___ Recorded data ___

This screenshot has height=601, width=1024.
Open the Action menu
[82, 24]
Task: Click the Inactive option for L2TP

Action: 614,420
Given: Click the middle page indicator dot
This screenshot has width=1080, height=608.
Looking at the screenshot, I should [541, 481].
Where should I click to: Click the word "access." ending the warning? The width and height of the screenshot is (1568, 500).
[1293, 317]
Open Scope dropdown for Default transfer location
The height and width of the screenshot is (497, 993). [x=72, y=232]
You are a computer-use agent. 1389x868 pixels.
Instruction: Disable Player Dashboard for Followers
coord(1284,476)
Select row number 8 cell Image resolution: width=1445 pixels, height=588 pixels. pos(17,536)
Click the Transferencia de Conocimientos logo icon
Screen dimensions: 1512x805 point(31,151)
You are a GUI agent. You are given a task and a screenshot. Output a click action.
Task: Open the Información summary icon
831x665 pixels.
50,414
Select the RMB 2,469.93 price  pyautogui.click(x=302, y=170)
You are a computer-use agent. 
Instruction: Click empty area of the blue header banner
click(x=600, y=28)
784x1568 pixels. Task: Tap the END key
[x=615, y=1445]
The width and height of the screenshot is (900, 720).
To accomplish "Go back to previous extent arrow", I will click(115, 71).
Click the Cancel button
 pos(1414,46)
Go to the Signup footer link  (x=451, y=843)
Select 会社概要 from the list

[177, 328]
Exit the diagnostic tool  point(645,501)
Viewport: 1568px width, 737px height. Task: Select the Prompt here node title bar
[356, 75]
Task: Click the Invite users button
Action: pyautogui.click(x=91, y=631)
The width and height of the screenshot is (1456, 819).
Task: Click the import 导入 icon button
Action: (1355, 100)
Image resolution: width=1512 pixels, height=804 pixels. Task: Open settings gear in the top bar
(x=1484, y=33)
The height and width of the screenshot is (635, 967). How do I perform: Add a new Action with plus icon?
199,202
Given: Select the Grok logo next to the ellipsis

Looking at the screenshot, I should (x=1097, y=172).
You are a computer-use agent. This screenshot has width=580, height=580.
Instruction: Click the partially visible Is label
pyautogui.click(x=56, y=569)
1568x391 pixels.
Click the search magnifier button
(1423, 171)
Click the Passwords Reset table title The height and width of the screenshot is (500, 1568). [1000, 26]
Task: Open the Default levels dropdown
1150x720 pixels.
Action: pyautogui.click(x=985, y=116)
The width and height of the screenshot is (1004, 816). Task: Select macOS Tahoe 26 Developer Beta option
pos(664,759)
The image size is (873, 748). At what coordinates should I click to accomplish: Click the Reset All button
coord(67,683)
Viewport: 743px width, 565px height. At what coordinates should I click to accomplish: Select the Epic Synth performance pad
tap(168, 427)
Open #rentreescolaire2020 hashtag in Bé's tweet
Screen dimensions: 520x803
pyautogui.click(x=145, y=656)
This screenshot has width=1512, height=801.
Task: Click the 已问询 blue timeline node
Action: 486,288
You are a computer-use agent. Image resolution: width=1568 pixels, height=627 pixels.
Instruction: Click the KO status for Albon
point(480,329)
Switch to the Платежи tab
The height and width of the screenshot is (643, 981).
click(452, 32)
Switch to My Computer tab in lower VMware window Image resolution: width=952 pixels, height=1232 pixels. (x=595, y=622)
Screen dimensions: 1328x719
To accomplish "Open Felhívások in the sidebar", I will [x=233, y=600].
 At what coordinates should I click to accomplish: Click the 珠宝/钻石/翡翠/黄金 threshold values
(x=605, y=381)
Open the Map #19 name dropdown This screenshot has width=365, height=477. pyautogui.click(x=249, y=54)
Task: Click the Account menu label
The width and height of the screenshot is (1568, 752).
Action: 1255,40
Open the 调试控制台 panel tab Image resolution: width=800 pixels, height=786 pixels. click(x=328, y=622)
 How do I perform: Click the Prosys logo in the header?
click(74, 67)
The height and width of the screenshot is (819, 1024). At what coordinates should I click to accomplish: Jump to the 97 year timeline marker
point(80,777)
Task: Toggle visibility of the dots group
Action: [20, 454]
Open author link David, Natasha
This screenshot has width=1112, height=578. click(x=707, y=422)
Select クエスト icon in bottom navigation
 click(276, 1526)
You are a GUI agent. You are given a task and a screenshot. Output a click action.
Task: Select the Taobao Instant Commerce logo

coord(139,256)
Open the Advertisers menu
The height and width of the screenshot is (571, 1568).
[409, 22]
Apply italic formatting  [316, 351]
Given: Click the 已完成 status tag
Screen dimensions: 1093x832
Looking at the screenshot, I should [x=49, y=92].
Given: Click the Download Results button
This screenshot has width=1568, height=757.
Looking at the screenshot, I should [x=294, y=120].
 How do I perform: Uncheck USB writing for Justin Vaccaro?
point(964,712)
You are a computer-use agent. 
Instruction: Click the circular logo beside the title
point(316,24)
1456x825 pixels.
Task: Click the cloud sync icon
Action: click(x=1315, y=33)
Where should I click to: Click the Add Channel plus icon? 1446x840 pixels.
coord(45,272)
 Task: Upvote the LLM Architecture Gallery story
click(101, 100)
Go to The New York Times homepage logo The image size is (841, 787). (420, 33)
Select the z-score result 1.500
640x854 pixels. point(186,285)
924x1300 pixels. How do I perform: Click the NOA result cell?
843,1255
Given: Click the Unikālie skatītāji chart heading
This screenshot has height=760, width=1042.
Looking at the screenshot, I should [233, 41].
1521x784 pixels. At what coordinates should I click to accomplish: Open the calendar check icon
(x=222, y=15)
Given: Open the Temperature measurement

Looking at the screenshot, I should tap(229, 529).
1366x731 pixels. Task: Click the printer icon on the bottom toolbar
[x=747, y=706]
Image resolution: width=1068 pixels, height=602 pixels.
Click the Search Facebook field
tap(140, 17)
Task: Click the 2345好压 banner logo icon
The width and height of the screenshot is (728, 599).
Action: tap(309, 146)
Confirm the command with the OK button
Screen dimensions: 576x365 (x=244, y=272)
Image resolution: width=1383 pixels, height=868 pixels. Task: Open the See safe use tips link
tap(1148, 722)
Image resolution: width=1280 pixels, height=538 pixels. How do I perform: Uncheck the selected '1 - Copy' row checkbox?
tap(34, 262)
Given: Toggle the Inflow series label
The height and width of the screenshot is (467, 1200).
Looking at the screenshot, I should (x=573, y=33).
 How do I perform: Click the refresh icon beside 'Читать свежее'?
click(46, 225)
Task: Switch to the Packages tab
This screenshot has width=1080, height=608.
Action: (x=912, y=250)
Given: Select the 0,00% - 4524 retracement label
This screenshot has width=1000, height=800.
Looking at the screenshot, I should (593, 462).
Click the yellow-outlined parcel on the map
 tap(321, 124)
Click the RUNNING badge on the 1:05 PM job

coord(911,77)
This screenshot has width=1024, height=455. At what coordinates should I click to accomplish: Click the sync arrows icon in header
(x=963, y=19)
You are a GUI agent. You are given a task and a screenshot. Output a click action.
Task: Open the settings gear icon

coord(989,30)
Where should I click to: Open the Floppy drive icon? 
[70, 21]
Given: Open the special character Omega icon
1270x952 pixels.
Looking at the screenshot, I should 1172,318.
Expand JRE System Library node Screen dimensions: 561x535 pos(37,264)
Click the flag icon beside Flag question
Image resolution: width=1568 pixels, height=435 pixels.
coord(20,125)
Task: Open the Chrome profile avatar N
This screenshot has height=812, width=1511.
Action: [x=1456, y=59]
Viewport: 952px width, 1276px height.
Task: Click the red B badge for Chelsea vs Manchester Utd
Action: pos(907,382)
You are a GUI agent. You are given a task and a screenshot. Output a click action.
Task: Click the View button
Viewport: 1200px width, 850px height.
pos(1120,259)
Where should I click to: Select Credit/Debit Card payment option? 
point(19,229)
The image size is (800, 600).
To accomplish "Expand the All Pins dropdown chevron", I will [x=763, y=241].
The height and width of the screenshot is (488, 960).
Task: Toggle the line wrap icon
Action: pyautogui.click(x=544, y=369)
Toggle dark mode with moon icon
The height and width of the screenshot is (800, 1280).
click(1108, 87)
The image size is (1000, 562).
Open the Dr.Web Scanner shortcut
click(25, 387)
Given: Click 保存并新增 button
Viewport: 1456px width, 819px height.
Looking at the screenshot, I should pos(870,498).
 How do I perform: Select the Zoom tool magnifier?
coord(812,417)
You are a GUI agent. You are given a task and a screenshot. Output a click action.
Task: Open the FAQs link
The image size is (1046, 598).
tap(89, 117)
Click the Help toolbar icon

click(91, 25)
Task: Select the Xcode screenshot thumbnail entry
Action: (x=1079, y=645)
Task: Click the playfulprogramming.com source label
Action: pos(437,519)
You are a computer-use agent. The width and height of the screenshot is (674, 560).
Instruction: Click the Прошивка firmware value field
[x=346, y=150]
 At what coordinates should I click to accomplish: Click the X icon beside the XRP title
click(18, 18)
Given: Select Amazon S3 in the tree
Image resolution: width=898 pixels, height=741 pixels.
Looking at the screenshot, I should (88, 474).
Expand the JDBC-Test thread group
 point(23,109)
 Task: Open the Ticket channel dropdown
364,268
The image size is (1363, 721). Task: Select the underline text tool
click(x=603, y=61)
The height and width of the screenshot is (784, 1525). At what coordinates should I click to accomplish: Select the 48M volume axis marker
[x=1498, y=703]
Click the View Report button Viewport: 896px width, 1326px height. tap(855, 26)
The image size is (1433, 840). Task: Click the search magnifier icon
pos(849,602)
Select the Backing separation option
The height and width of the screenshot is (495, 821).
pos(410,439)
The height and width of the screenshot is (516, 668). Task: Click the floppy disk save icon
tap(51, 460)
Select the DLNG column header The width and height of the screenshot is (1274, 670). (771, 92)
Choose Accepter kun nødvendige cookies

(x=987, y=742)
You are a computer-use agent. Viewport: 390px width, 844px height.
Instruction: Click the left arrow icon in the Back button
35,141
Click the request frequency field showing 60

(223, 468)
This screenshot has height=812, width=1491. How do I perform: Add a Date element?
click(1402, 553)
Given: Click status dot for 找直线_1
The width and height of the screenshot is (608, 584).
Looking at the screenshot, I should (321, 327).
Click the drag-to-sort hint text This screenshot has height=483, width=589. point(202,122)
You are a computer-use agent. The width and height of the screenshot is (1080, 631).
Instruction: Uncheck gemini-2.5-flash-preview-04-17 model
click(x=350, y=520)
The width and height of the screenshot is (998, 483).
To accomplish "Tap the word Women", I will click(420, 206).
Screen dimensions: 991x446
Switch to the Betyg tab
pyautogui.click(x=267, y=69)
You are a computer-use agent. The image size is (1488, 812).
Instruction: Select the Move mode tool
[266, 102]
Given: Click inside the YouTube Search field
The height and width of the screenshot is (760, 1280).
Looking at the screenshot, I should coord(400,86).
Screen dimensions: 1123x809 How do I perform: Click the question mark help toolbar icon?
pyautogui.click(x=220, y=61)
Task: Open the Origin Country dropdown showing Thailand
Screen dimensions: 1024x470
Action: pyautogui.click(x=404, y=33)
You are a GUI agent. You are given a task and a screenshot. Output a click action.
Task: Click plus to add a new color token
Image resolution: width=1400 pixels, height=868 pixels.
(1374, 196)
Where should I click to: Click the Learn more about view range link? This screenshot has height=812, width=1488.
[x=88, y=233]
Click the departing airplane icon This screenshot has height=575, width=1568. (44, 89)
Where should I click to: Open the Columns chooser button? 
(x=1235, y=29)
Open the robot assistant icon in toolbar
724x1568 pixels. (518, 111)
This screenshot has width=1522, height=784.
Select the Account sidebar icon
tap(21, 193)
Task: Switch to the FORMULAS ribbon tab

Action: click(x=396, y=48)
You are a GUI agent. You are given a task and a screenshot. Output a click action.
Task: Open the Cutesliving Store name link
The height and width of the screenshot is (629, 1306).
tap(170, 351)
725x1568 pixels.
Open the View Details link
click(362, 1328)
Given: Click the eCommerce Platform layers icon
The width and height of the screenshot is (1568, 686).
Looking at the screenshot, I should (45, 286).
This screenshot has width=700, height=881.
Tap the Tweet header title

___

#### Short problem
Count the lines of the records above that contain the string "sidebar", and reply with the number alone.

#### Reply
2